_Given exercise_. Present the lines starting at the one containing "will pyautogui.click(x=104, y=27)." and ending at the one containing "coord(361,28)" as a Markdown table with the columns No. and Line, numbering each row and leaving out blank lines.

— Start of Records for the exercise —

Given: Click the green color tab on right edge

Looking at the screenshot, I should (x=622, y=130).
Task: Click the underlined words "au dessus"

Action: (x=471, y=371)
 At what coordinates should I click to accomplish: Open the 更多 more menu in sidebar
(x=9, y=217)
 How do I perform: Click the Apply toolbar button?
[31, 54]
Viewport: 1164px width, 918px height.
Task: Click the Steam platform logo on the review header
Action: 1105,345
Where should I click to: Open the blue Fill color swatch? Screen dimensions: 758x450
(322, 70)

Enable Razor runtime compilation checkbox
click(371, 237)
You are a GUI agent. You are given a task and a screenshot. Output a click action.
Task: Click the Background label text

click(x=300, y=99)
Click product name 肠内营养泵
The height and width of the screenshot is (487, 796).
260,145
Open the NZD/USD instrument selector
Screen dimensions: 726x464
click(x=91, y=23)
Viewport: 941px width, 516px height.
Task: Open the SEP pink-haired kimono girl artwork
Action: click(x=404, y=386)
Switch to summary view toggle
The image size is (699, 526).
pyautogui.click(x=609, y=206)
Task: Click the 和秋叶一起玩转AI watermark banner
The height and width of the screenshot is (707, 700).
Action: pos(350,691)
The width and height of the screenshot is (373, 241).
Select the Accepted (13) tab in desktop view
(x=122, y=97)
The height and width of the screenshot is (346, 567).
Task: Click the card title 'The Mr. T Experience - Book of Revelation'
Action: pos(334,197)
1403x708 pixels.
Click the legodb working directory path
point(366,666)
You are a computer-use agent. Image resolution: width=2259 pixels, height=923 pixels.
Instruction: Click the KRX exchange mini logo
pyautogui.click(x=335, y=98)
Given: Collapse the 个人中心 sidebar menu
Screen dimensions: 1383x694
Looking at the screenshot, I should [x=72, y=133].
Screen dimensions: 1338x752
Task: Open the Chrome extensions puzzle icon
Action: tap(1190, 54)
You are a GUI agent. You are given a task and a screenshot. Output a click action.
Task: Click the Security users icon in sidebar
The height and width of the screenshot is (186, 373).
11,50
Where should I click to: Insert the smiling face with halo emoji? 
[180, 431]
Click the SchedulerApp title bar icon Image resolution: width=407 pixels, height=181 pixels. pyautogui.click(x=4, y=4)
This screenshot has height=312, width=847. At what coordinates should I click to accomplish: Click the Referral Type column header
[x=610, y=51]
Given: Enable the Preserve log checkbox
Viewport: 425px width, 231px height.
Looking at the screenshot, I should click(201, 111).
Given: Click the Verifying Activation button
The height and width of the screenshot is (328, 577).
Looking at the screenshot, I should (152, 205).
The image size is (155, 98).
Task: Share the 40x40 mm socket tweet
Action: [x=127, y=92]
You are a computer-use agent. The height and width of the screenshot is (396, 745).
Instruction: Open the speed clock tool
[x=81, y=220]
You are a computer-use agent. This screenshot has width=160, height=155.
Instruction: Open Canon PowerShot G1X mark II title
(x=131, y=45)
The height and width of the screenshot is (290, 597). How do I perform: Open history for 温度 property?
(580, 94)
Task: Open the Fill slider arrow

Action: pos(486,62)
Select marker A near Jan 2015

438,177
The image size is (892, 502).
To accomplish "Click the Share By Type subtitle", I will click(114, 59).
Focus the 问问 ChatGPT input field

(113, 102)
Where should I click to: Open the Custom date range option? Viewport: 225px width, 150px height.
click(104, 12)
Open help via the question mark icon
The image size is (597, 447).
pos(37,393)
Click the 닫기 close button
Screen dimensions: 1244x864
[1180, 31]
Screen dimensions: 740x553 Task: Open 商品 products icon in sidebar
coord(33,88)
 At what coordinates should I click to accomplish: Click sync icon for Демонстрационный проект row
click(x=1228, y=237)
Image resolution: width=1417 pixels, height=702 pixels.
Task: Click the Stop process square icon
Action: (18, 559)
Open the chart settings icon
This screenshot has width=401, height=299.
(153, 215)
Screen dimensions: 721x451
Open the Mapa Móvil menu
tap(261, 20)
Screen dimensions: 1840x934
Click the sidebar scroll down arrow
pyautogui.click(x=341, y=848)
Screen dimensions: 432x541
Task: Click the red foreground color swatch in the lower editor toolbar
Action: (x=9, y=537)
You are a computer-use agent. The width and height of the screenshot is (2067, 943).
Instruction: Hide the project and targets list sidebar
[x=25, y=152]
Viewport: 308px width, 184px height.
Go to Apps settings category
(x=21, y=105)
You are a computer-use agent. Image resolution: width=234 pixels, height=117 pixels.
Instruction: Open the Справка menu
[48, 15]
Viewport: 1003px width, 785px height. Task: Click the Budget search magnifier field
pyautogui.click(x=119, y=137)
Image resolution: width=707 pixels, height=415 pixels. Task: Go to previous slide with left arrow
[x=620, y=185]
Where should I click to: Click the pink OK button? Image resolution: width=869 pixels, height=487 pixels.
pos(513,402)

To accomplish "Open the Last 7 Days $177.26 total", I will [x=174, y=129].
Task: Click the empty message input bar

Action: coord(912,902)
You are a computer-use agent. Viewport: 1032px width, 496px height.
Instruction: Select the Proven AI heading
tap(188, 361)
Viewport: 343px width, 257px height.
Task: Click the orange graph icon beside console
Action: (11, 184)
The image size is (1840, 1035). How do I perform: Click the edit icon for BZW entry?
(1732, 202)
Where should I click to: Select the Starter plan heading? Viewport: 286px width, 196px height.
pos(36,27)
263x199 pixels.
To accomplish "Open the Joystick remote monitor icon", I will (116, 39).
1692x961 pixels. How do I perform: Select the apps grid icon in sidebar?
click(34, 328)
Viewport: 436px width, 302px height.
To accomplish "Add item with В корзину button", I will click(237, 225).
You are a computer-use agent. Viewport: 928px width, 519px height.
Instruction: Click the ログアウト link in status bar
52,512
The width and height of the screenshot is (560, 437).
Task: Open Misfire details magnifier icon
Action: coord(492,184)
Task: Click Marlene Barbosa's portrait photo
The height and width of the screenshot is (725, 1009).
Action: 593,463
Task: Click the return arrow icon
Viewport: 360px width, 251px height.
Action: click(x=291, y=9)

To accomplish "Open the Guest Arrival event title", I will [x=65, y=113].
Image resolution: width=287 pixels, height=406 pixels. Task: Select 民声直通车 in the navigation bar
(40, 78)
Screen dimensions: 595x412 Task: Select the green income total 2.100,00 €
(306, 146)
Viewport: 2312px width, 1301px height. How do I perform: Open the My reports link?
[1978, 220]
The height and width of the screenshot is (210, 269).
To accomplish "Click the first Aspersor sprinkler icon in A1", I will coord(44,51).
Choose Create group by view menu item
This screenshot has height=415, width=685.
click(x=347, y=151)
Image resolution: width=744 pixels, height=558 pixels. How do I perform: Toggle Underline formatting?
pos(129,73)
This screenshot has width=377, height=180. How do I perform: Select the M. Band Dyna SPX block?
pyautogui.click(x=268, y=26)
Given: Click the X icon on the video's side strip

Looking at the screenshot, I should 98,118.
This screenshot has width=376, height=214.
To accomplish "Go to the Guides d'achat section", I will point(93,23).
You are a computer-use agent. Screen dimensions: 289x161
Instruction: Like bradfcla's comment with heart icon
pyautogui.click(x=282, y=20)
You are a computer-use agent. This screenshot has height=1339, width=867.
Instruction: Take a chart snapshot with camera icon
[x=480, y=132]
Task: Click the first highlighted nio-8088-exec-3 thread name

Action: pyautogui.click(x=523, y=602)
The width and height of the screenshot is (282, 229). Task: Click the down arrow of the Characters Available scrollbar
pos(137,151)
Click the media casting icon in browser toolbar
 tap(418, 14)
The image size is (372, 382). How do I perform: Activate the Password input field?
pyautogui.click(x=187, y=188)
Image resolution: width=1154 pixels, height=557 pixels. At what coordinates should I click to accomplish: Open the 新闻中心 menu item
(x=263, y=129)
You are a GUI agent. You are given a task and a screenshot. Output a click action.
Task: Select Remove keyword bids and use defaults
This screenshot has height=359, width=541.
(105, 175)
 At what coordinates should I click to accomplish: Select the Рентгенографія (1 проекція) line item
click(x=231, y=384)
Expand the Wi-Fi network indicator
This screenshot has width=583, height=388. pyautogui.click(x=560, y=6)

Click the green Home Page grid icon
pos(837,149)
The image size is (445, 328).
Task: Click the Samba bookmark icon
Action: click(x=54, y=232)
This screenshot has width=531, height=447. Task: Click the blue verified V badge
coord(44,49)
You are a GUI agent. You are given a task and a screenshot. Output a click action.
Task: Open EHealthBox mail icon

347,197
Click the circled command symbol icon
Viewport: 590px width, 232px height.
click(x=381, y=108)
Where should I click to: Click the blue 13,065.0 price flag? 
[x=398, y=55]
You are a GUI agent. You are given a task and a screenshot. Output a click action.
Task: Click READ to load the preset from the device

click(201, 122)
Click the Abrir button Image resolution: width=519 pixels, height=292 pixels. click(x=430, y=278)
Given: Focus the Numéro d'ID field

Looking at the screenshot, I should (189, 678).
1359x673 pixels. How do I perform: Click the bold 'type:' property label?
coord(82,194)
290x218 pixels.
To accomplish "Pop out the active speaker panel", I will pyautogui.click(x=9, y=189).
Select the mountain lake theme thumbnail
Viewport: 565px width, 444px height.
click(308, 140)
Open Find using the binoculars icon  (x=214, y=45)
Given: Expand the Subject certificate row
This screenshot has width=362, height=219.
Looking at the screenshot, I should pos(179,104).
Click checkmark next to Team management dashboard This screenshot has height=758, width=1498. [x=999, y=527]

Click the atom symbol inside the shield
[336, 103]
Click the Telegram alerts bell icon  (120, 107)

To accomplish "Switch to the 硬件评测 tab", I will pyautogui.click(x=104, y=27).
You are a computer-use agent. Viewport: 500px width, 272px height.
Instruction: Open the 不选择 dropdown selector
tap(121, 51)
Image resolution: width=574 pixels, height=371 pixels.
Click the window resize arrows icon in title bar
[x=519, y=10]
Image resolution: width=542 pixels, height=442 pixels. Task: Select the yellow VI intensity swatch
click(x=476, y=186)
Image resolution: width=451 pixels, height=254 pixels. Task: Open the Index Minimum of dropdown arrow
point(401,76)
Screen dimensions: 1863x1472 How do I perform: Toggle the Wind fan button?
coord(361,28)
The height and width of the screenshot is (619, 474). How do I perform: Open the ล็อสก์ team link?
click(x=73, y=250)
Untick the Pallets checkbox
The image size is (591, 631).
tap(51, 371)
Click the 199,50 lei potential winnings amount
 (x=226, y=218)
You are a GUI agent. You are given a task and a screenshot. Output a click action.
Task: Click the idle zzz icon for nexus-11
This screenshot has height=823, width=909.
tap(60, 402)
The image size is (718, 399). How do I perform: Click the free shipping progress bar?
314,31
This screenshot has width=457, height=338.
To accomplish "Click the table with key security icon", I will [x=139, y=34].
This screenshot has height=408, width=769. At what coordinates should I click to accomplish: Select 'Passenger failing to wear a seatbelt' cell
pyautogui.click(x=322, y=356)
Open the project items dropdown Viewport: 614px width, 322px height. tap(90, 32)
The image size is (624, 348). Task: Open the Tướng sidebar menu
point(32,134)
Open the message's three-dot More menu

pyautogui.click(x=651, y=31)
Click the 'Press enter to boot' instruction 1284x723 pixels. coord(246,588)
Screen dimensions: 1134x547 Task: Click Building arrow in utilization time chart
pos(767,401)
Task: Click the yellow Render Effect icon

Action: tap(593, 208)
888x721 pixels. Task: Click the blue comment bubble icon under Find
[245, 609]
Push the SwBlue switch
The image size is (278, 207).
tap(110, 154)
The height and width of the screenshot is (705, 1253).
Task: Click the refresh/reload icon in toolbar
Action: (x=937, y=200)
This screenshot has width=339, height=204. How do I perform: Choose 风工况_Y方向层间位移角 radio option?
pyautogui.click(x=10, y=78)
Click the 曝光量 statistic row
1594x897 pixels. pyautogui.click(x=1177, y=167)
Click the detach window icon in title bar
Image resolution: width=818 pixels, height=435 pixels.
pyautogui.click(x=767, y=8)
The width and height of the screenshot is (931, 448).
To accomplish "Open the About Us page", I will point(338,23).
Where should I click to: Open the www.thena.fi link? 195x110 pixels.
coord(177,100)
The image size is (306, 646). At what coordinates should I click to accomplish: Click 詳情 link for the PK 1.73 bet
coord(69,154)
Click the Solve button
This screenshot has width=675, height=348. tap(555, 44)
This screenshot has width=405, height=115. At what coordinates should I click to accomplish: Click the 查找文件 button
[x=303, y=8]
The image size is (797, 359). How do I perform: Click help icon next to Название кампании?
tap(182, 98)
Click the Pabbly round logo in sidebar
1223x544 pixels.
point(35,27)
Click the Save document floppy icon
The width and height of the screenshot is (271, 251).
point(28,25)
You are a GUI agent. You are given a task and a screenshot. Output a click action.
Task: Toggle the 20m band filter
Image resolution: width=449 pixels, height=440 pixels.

— End of Records for the exercise —

_Written solution_.
| No. | Line |
|---|---|
| 1 | To accomplish "Switch to the 硬件评测 tab", I will pyautogui.click(x=104, y=27). |
| 2 | You are a computer-use agent. Viewport: 500px width, 272px height. |
| 3 | Instruction: Open the 不选择 dropdown selector |
| 4 | tap(121, 51) |
| 5 | Image resolution: width=574 pixels, height=371 pixels. |
| 6 | Click the window resize arrows icon in title bar |
| 7 | [x=519, y=10] |
| 8 | Image resolution: width=542 pixels, height=442 pixels. Task: Select the yellow VI intensity swatch |
| 9 | click(x=476, y=186) |
| 10 | Image resolution: width=451 pixels, height=254 pixels. Task: Open the Index Minimum of dropdown arrow |
| 11 | point(401,76) |
| 12 | Screen dimensions: 1863x1472 How do I perform: Toggle the Wind fan button? |
| 13 | coord(361,28) |